=== Istruzioni ===
Ricopia per intero e senza modifiche il brano sul sindaco di Rozzano riportato qui sotto.

=== Brano ===
- - - - -

Il sindaco di Rozzano era stato allertato in prima battuta che qualcosa stava succedendo all’interno del quartiere Aler, nel suo comune. Sono stati i carabinieri a chiedergli di andare sul posto perché l’uomo che minacciava di uccidere i suoi tre figli aveva chiesto di parlare con lui.

Così Ferretti, accompagnato da un militare è salito al settimo piano della palazzina di via Stelle Alpine e dal balcone di un appartamento vicino a quello in cui l’uomo si era barricato, ha cominciato a parlargli. All’inizio sembrava che quel folle non gli desse retta, poi pian piano è riuscito a conquistare la sua fiducia.

Tanto che l’uomo, un postino 43enne con precedenti penali per reati contro la persona, lo ha fatto entrare in casa una prima volta. Tra sindaco e suo interlocutore si è avviato un fitto conciliabolo inframezzato con continue telefonate all’avvocato di quest’ultimo. Alla fine l’uomo sembrava essersi tranquillizzato.  

Ha infatti chiesto al sindaco di “mandare tutti via” perché sarebbe andato a letto a dormire con i suoi bambini, che hanno 5, 6, e 7 anni. A quel punto Ferretti ha portato la sua ambasciata al capitano dei carabinieri Pasquale Puca e ai suoi collaboratori che, dopo le minacce e le escandescenze di cui si era reso protagonista, non avevano alcuna intenzione di lasciare i tre bambini nelle mani dell’uomo. Non era affatto sicuro.

Infatti, il folle,  senza alcun preavviso, tornato sul balcone ha continuato a minacciare di uccidere i figli e poi di suicidarsi. Ferretti è tornato da lui. Dopo aver fatto entrare il sindaco che si e dedicato a tranquillizzare i bambini, il folle si è di nuovo affacciato al balcone. È stato un attimo. Il sindaco è riuscito a spostare l’armadio che barricava la porta e a far entrare i carabinieri nell’appartamento.

- - - - -

=== Elenco fornito ===
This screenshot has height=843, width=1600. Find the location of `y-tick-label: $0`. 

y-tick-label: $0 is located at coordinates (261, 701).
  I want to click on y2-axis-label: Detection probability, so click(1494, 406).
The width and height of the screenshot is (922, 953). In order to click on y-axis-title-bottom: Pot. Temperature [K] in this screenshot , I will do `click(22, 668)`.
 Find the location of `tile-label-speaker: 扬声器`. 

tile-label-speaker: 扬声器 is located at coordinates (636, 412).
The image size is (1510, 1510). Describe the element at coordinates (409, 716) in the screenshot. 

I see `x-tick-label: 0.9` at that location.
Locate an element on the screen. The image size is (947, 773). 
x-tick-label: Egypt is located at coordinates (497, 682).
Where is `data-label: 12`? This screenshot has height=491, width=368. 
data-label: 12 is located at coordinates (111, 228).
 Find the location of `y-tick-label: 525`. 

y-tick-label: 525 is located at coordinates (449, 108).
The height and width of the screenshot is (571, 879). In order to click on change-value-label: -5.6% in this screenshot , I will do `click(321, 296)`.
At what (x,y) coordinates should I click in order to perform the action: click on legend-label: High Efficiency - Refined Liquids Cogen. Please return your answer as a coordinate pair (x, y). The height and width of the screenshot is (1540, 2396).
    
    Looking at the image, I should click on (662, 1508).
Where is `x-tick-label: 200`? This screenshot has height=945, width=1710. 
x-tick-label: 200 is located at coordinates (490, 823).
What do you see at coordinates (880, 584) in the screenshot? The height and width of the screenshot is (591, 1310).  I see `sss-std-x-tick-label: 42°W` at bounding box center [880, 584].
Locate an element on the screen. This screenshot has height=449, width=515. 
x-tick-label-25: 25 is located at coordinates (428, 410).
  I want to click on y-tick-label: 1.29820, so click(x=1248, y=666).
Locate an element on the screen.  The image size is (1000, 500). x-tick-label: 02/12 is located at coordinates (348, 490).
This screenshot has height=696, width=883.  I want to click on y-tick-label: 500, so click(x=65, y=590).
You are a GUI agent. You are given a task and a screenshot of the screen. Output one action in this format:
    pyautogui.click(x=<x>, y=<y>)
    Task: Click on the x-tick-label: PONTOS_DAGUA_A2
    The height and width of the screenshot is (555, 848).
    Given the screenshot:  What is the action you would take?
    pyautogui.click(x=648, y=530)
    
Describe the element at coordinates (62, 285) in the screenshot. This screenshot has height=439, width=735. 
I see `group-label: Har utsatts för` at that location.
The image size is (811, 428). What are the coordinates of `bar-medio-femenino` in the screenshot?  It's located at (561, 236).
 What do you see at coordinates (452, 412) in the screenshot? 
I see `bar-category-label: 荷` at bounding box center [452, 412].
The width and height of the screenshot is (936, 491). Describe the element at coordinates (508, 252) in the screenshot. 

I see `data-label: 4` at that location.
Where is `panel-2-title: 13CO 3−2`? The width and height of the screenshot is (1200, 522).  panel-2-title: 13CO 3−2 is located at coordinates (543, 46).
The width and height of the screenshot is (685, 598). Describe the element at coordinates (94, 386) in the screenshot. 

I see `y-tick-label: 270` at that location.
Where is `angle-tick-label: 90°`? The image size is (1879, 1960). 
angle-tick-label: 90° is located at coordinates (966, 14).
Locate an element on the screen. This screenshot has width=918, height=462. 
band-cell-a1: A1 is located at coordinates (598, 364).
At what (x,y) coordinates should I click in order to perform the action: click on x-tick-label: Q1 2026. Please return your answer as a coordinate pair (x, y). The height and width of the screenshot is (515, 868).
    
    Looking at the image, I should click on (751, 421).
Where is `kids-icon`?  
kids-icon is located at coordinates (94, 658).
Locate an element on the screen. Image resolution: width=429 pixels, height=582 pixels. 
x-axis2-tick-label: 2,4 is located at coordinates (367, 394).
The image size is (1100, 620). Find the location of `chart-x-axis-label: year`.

- - - - -

=== La tua soluzione ===
Il sindaco di Rozzano era stato allertato in prima battuta che qualcosa stava succedendo all’interno del quartiere Aler, nel suo comune. Sono stati i carabinieri a chiedergli di andare sul posto perché l’uomo che minacciava di uccidere i suoi tre figli aveva chiesto di parlare con lui.

Così Ferretti, accompagnato da un militare è salito al settimo piano della palazzina di via Stelle Alpine e dal balcone di un appartamento vicino a quello in cui l’uomo si era barricato, ha cominciato a parlargli. All’inizio sembrava che quel folle non gli desse retta, poi pian piano è riuscito a conquistare la sua fiducia.

Tanto che l’uomo, un postino 43enne con precedenti penali per reati contro la persona, lo ha fatto entrare in casa una prima volta. Tra sindaco e suo interlocutore si è avviato un fitto conciliabolo inframezzato con continue telefonate all’avvocato di quest’ultimo. Alla fine l’uomo sembrava essersi tranquillizzato.  

Ha infatti chiesto al sindaco di “mandare tutti via” perché sarebbe andato a letto a dormire con i suoi bambini, che hanno 5, 6, e 7 anni. A quel punto Ferretti ha portato la sua ambasciata al capitano dei carabinieri Pasquale Puca e ai suoi collaboratori che, dopo le minacce e le escandescenze di cui si era reso protagonista, non avevano alcuna intenzione di lasciare i tre bambini nelle mani dell’uomo. Non era affatto sicuro.

Infatti, il folle,  senza alcun preavviso, tornato sul balcone ha continuato a minacciare di uccidere i figli e poi di suicidarsi. Ferretti è tornato da lui. Dopo aver fatto entrare il sindaco che si e dedicato a tranquillizzare i bambini, il folle si è di nuovo affacciato al balcone. È stato un attimo. Il sindaco è riuscito a spostare l’armadio che barricava la porta e a far entrare i carabinieri nell’appartamento.